ABOUT THIS EXERCISE> Please copy out every line in the entries that includes the word "Toggle".

EXERCISE INPUT>
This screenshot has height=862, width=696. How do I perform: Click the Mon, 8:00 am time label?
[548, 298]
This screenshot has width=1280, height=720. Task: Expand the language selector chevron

==

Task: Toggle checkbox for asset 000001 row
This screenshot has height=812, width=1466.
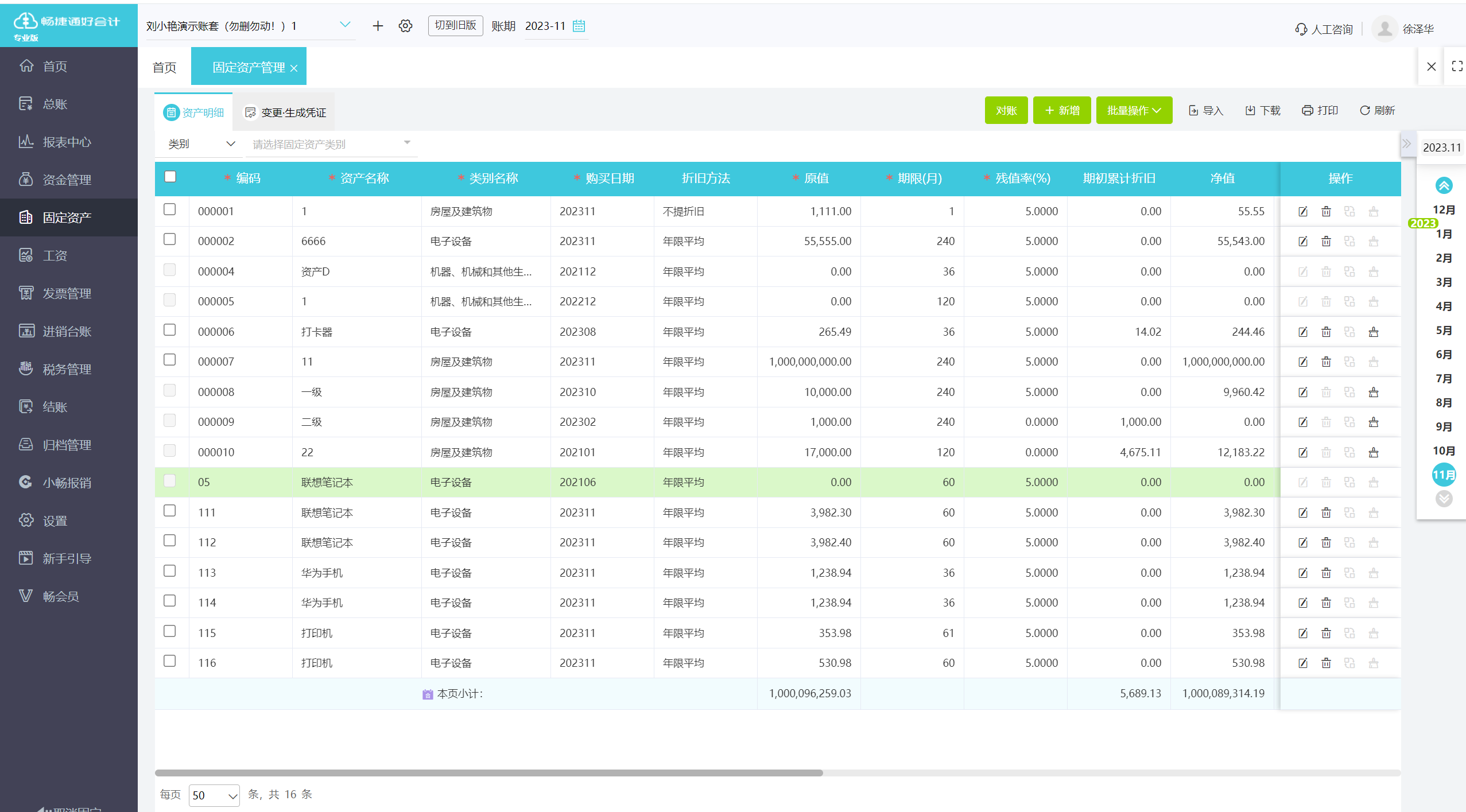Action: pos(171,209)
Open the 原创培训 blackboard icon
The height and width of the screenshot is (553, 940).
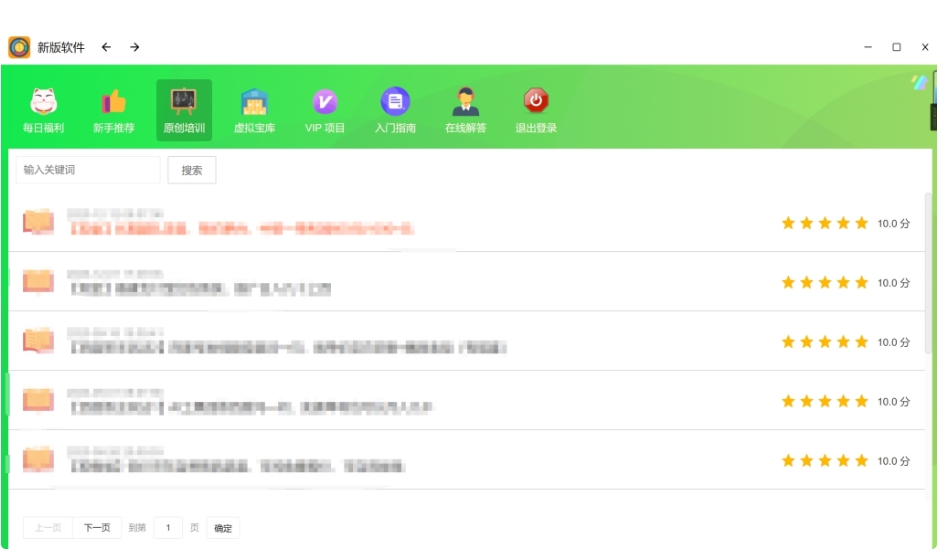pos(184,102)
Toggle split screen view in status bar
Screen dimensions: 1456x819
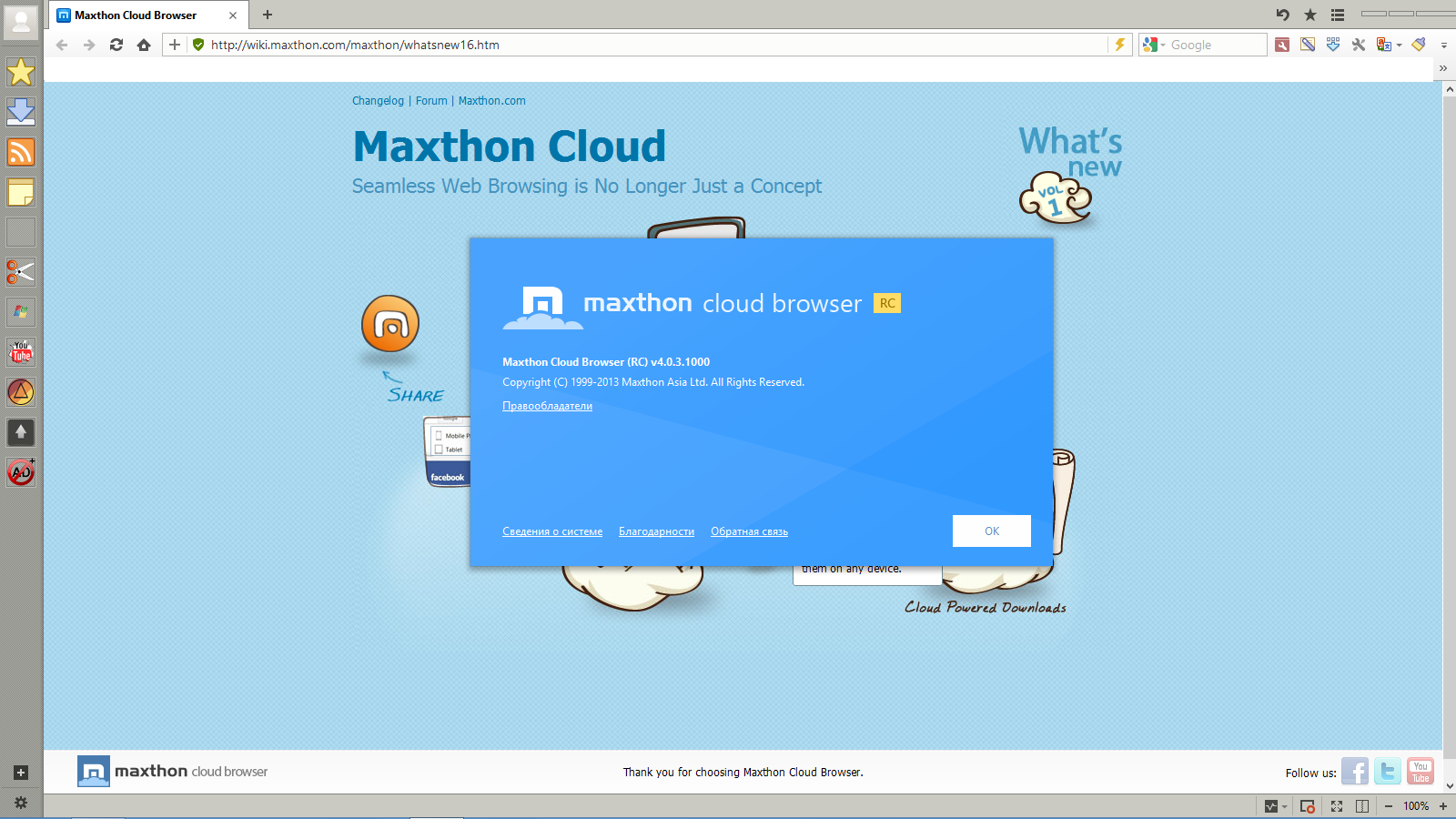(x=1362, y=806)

OUTPUT OF THE EXERCISE>
Task: Toggle checkbox for asset 000001 row
Toggle split screen view in status bar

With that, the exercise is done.